302 noncompliance is inconsequential to motor vehicle safety. 
Accordingly, Toyota's petition is hereby granted and Toyota is exempted 
from the obligation of providing notification of, and a remedy for, 
that noncompliance under 49 U.S.C. 30118 and 30120.
    NHTSA notes that the statutory provisions (49 U.S.C. 30118(d) and 
30120(h)) that permit manufacturers to file petitions for a 
determination of inconsequentiality allow NHTSA to exempt manufacturers 
only from the duties found in sections 30118 and 30120, respectively, 
to notify owners, purchasers, and dealers of a defect or noncompliance 
and to remedy the defect or noncompliance. Therefore, any decision on 
this petition only applies to the subject vehicles that Toyota no 
longer controlled at the time it determined that the noncompliance 
existed.

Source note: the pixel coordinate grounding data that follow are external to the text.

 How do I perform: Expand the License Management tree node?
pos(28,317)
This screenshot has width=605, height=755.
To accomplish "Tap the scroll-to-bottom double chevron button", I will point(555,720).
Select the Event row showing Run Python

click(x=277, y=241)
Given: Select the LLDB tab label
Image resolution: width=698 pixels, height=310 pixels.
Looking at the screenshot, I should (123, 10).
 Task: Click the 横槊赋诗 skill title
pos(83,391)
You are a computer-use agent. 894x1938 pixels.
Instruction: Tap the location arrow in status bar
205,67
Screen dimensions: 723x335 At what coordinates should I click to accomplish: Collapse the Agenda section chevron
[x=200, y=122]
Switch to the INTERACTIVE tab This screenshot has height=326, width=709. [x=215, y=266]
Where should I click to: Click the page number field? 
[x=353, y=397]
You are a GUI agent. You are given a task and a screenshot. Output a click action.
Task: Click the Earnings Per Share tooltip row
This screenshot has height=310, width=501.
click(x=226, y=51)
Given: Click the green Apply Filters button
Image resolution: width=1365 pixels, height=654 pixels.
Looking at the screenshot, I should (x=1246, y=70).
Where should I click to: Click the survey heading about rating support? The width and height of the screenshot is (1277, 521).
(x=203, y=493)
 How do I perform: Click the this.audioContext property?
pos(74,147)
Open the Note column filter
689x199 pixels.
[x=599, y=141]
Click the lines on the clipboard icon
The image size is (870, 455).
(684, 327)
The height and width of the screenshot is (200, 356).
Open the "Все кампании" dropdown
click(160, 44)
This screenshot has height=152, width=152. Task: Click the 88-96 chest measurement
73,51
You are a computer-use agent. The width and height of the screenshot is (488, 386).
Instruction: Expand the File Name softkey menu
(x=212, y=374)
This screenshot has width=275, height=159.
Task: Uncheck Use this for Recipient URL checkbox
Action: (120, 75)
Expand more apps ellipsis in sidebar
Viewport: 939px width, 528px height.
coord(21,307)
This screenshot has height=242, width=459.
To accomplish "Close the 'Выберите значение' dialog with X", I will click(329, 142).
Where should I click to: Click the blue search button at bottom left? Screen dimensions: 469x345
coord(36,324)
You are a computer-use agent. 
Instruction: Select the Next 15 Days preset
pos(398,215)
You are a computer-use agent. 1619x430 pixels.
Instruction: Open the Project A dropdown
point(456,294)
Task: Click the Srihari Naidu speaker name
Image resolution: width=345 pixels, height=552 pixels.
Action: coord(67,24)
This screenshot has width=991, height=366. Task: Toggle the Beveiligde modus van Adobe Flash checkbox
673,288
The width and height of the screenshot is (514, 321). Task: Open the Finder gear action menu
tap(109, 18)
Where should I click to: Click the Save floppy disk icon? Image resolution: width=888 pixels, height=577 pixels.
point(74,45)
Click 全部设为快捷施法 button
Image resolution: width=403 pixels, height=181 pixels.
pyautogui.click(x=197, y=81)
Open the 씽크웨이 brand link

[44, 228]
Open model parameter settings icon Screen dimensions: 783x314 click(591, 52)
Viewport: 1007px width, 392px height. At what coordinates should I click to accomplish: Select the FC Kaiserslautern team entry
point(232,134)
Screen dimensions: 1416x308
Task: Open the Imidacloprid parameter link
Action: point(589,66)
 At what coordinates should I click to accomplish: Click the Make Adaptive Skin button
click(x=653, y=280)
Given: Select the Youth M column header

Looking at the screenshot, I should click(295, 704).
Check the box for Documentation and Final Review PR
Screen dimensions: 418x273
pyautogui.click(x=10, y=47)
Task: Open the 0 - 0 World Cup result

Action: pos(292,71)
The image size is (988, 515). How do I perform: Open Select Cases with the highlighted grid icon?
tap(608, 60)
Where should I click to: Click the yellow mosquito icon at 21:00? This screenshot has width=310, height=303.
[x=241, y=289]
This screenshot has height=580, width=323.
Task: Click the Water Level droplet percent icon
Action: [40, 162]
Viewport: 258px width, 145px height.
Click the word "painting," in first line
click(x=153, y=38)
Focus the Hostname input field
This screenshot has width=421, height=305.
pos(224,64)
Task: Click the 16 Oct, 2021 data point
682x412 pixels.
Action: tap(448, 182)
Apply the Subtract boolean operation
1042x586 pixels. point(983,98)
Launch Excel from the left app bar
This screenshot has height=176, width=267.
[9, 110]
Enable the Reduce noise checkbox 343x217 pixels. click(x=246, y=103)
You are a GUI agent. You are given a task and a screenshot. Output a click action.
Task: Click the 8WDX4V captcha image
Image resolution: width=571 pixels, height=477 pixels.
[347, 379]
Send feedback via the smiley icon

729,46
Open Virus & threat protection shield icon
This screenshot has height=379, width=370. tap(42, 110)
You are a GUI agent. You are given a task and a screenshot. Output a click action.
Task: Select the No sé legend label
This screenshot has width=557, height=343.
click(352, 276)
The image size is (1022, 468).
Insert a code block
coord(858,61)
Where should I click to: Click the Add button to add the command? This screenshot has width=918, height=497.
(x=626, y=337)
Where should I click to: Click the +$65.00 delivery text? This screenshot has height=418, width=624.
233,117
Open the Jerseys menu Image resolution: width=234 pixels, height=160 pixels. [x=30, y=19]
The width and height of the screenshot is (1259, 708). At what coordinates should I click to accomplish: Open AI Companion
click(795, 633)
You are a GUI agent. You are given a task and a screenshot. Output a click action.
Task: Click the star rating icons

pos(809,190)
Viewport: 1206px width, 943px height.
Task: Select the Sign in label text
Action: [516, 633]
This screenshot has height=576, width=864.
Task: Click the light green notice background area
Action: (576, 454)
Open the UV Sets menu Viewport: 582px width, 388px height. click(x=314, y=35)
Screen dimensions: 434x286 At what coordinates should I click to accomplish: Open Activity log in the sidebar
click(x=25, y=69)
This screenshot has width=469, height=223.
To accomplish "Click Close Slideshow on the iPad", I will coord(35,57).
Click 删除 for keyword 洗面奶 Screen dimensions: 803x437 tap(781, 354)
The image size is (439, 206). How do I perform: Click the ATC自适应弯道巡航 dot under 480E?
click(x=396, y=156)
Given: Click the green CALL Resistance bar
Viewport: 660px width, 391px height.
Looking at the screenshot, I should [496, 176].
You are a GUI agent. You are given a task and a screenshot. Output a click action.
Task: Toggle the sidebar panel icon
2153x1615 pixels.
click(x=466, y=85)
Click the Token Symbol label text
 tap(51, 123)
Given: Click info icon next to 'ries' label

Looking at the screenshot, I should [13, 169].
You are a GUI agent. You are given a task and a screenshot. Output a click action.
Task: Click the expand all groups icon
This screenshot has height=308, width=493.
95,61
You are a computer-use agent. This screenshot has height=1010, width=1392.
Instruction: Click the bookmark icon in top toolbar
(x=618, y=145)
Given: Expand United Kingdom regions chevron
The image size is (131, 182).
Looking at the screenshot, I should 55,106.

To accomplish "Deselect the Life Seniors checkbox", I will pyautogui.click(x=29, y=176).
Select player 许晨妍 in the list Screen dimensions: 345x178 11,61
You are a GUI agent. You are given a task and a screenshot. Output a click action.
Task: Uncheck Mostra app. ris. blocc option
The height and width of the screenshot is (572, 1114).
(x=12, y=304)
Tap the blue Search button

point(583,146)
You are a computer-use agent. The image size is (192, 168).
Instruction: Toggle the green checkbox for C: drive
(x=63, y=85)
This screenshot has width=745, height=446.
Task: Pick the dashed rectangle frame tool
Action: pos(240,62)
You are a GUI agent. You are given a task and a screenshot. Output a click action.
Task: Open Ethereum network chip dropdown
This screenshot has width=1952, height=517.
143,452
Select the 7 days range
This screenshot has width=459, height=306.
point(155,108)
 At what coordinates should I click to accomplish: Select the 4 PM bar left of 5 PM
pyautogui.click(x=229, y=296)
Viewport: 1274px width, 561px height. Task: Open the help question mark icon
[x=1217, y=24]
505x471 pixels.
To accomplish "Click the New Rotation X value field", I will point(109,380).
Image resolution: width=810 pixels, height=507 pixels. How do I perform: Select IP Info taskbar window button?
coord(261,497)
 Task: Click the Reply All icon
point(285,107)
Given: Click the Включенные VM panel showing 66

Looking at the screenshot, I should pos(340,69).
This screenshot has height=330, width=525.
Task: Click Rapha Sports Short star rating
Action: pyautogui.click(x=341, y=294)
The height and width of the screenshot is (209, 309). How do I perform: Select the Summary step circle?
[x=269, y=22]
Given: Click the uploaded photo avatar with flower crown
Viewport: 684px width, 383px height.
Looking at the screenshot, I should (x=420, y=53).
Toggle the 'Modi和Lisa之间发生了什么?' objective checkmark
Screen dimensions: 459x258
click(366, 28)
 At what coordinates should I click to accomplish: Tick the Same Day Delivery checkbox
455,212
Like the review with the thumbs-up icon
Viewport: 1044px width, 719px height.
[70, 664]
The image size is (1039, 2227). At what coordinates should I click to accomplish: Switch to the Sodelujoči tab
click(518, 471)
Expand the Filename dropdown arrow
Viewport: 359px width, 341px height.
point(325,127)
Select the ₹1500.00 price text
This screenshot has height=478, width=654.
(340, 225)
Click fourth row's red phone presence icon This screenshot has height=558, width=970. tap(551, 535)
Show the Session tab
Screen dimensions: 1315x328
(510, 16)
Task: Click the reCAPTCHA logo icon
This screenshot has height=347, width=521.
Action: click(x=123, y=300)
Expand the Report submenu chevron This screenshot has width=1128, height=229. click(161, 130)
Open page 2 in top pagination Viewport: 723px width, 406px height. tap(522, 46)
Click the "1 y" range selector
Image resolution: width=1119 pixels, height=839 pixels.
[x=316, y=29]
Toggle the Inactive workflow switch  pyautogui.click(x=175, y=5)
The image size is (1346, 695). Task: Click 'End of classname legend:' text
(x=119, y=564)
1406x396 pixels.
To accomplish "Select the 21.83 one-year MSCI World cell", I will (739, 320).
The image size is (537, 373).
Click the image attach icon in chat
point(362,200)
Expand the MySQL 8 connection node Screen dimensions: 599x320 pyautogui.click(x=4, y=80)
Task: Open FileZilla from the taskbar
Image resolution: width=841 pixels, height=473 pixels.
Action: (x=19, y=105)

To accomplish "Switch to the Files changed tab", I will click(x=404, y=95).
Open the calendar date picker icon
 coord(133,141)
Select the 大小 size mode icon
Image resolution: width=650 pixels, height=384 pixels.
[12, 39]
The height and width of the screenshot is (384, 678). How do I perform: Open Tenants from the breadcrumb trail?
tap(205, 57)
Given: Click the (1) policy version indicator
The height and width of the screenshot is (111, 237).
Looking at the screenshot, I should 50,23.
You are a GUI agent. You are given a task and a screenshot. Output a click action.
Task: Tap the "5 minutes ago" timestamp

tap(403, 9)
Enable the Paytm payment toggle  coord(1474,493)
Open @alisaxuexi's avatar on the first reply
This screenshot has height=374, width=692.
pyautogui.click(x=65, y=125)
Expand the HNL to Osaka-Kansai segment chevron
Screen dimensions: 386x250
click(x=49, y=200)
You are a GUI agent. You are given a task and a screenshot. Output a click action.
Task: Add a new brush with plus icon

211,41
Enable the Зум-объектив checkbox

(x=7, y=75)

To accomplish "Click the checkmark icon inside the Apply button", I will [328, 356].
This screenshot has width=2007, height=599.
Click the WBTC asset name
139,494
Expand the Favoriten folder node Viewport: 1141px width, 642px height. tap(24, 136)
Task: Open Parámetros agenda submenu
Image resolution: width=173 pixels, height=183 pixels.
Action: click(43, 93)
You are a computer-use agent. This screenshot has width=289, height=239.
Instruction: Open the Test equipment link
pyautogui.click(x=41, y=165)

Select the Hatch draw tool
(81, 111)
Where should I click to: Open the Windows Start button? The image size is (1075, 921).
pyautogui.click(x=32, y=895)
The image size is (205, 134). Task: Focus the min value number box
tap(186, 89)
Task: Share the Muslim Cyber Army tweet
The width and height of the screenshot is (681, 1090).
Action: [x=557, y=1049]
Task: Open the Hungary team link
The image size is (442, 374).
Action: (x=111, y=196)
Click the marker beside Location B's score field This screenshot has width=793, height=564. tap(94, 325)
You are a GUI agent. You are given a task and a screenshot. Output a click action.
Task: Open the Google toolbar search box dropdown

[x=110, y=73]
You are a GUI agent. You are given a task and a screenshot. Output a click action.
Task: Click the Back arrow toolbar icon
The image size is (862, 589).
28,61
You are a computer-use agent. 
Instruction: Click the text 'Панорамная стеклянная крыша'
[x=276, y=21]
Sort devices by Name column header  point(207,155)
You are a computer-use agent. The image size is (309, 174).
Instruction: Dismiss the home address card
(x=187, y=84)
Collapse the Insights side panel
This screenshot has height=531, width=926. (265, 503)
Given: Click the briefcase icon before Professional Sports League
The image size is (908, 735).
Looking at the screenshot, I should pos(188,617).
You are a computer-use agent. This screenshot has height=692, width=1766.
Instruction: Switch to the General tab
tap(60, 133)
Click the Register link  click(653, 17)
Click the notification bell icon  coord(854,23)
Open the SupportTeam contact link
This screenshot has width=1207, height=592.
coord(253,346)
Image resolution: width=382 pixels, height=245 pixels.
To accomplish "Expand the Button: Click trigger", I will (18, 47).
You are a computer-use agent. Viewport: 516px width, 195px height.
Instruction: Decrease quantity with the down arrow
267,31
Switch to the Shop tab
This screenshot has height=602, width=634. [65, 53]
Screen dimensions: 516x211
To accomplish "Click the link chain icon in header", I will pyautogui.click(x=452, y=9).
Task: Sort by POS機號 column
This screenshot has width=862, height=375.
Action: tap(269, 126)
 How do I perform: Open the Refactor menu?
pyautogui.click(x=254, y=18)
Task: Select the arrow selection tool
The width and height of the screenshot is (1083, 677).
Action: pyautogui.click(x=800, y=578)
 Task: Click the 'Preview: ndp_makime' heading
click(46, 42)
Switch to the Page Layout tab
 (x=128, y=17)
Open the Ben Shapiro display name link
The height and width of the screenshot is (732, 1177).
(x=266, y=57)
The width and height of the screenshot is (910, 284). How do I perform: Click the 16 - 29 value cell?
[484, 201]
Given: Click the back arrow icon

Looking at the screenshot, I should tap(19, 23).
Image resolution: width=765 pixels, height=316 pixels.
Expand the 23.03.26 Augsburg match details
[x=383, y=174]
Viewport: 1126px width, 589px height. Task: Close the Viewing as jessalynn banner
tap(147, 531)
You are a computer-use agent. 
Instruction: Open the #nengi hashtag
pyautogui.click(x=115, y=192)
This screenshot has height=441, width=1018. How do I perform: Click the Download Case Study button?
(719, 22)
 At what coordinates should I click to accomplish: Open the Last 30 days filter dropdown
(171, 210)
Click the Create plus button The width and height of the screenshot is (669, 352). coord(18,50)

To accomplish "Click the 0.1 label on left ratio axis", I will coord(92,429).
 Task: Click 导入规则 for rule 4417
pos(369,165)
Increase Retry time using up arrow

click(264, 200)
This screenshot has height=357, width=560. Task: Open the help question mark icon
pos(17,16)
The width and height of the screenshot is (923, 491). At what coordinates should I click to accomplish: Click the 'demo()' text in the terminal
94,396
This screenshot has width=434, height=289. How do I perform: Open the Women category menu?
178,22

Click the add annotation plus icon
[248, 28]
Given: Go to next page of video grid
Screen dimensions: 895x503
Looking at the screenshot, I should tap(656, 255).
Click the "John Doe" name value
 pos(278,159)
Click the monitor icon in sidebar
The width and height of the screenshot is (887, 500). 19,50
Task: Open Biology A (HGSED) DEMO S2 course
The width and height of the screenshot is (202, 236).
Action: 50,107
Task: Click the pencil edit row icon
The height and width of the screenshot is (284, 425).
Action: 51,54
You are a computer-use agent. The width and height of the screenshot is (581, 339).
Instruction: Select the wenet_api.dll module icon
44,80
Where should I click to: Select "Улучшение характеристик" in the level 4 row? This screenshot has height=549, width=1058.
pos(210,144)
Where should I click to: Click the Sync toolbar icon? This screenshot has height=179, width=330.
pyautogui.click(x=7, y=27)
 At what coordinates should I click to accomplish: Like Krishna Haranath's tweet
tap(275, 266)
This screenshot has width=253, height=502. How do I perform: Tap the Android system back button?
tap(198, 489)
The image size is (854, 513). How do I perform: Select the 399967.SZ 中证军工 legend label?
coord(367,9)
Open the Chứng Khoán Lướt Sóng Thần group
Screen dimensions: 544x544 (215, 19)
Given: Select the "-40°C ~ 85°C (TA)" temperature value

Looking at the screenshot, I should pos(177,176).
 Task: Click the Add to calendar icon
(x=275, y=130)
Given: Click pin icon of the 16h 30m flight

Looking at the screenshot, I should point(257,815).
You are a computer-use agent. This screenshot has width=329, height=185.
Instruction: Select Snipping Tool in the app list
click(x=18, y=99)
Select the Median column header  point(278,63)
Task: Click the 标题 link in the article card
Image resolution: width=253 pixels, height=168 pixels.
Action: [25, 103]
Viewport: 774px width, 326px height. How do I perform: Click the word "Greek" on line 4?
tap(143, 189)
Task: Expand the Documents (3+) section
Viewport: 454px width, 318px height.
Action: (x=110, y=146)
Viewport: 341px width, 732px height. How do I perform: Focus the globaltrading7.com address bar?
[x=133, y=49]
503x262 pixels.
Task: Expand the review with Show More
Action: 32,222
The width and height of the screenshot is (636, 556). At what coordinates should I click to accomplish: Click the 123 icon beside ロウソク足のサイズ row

However, the granting of this petition does not relieve Toyota 
distributors and dealers of the prohibitions on the sale, offer for 
sale, or introduction or delivery for introduction into interstate 
commerce of the noncompliant vehicles under their control after Toyota 
notified them that the subject noncompliance existed.

    Authority: 49 U.S.C. 30118, 30120: delegations of authority at 
49 CFR 1.95 and 501.8.

Jeffrey M. Giuseppe,
Acting Director, Office of Vehicle Safety Compliance.